O julgamento do caso Henry Borel ganhou novos desdobramentos nesta semana com o depoimento da pediatra Maria Cristina de Souza, que participou do atendimento do menino no Hospital Barra D’Or, no Rio de Janeiro. Durante o terceiro dia do júri popular de Jairo Souza Santos Júnior, conhecido como Dr. Jairinho, e de Monique Medeiros, mãe da criança, a médica afirmou que Henry chegou à unidade hospitalar sem pulso e em estado considerado irreversível.

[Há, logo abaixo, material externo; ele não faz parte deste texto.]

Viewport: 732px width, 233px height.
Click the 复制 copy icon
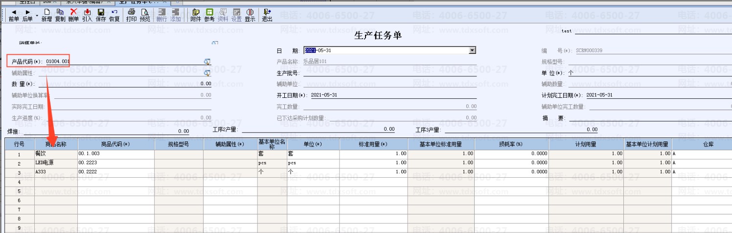pos(60,15)
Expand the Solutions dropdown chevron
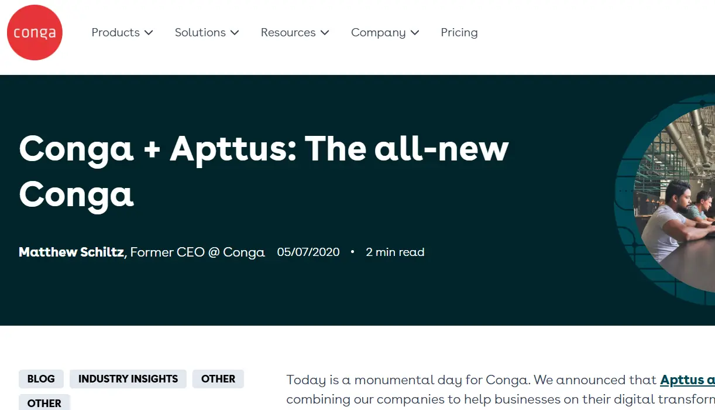The width and height of the screenshot is (715, 410). pyautogui.click(x=235, y=33)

Segundo a profissional, o menino foi levado imediatamente para atendimento na madrugada de 8 de março de 2021, mas já não apresentava sinais vitais quando a equipe médica iniciou os procedimentos de emergência. “Henry já chegou à unidade sem pulso e estava tecnicamente morto”, declarou a pediatra durante o julgamento.
A médica explicou aos jurados que a equipe tentou reanimar a criança por um longo período, utilizando massagem cardíaca, aplicação de adrenalina e outros protocolos de emergência. De acordo com o depoimento, as tentativas se estenderam por quase duas horas.

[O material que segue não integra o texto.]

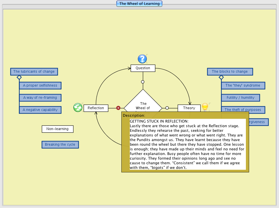Viewport: 279px width, 208px height.
Task: Select the Question node
Action: [x=143, y=68]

Maria Cristina também relatou o momento em que o pai do menino, Leniel Borel, pediu aos médicos que continuassem tentando salvar a vida do filho. “Quando a equipe já avaliava encerrar o protocolo, encontramos Leniel. Ele pediu para que não desistíssemos de seu filho e continuamos”, afirmou.

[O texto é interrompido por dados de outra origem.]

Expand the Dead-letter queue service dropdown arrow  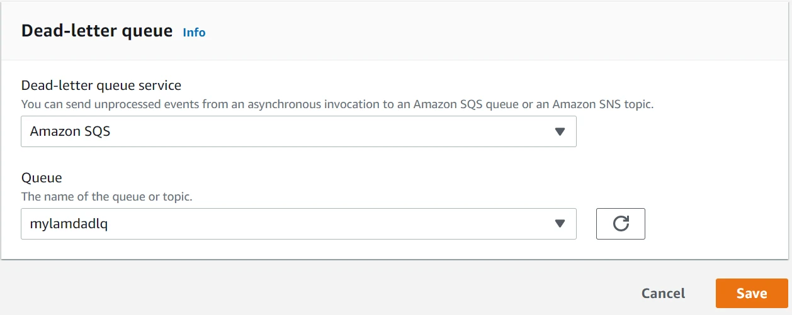point(559,131)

Durante o depoimento, a pediatra disse ainda que observou diversos hematomas e marcas pelo corpo da criança. Segundo ela, havia lesões visíveis no tórax, abdômen, coxas e punhos de Henry.
O caso é julgado pelo 2º Tribunal do Júri, no centro do Rio de Janeiro, cinco anos após a morte do menino. Henry Borel morreu aos 4 anos de idade no apartamento onde morava com a mãe e o então padrasto, na Barra da Tijuca.
De acordo com o laudo do Instituto Médico-Legal, a criança sofreu 23 lesões provocadas por ação violenta, incluindo hemorragia interna e laceração no fígado. As investigações da Polícia Civil concluíram que Henry era vítima de agressões recorrentes.
Dr. Jairinho responde por homicídio qualificado, tortura, coação no curso do processo e fraude processual. Já Monique Medeiros é acusada de homicídio por omissão, além de outros crimes relacionados à investigação.
O julgamento segue com depoimentos de testemunhas, especialistas e interrogatórios dos réus. A expectativa do Tribunal de Justiça é que a sessão se estenda por vários dias devido à complexidade do caso e ao número de pessoas ouvidas durante o processo.